§ **What is needed**: In the thread below, why does Matthias J. Sax think the window end timestamp should not be put into the key? Answer in one to three sentences.

The problem is that currently we do not set the end-timestamp after reading
it from RocksDB since WindowedSerde was considered internal class and not
used by users directly; this should be fixed, but I think we can still
maintain the current storage format to not write the end-timestamp as it
seems not necessary.


Guozhang

On Tue, Jan 17, 2017 at 3:16 PM, Matthias J. Sax <ma...@confluent.io>
wrote:

> With regard to the JIRA. I guess we do not want to put the end timestamp
> into the key. For general usage, windows of different type are written
> into different topics.
>
> Thus, Nicolas' use case is quite special and using custom Serde is the
> better approach to handle it, instead of changing Kafka Streams.
>
> Nicolas, of course you are still welcome to work on
> https://issues.apache.org/jira/browse/KAFKA-4468 but the patch should
> not change the key format but only compute the correct window end
> timestamp if a window gets deserialized.
>
> @Guozhang: please correct me if I am wrong and we want to follow Eno's
> suggestion.
>
>
> -Matthias
>
> On 1/17/17 1:39 AM, Eno Thereska wrote:
> > For changes that may be backwards incompatible or change the APIs we
> usually do a short KIP first (e.g., I just did one yesterday:
> https://cwiki.apache.org/confluence/display/KAFKA/KIP-
> 114%3A+KTable+materialization+and+improved+semantics <
> https://cwiki.apache.org/confluence/display/KAFKA/KIP-
> 114:+KTable+materialization+and+improved+semantics>). It's not meant to
> be overly-burdensome, and it encourages the community to participate in the
> design. In this case I suspect the KIP can be very short, a paragraph or so.
> >
> > Thanks
> > Eno
> >
> >> On 16 Jan 2017, at 22:52, Nicolas Fouché <nf...@onfocus.io> wrote:
> >>
> >> In the case of KAFKA-4468, it's more about state stores. But still, keys
> >> would not be backward compatible. What is the "official" policy about
> this
> >> kind of change ?

§ **Records provided**:

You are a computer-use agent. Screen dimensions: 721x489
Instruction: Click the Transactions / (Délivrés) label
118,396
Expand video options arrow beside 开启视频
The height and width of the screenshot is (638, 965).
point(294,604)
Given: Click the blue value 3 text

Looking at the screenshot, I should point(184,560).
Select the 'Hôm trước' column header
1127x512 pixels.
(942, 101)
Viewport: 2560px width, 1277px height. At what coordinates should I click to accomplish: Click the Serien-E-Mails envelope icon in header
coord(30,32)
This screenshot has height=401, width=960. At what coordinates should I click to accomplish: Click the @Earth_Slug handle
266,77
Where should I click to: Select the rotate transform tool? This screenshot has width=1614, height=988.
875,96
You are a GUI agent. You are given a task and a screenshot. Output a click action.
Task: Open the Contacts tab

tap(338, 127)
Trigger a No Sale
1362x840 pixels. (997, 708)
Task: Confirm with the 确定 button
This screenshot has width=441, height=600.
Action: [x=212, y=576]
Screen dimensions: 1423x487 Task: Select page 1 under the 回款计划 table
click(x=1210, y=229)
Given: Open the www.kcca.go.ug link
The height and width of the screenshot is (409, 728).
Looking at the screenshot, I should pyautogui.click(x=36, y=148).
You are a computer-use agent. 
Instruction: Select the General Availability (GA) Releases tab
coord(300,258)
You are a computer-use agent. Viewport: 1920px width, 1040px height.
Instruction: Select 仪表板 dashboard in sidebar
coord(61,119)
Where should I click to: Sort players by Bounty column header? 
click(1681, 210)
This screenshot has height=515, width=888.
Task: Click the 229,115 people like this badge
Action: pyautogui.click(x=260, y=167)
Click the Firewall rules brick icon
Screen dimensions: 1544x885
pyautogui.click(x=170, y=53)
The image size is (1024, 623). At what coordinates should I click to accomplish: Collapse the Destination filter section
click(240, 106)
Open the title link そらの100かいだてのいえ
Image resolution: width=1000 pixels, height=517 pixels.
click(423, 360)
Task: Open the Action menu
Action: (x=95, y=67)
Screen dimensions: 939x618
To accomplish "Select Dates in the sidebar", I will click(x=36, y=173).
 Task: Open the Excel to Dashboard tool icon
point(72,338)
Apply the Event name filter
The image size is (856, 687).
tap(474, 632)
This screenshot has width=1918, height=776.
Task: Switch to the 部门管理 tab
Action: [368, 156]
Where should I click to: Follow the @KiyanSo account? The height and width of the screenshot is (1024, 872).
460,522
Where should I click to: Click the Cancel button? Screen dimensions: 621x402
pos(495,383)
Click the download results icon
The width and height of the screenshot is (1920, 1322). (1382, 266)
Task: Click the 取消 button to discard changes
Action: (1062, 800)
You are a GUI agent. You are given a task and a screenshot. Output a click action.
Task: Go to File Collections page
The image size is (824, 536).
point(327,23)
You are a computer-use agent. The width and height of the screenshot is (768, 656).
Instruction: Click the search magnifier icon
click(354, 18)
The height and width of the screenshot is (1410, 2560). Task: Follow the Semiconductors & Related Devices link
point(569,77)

§ **The reply**: He points out that, for general usage, windows of different types are written into different topics. Nicolas' use case is therefore quite special, and using a custom Serde is a better way to handle it than changing Kafka Streams.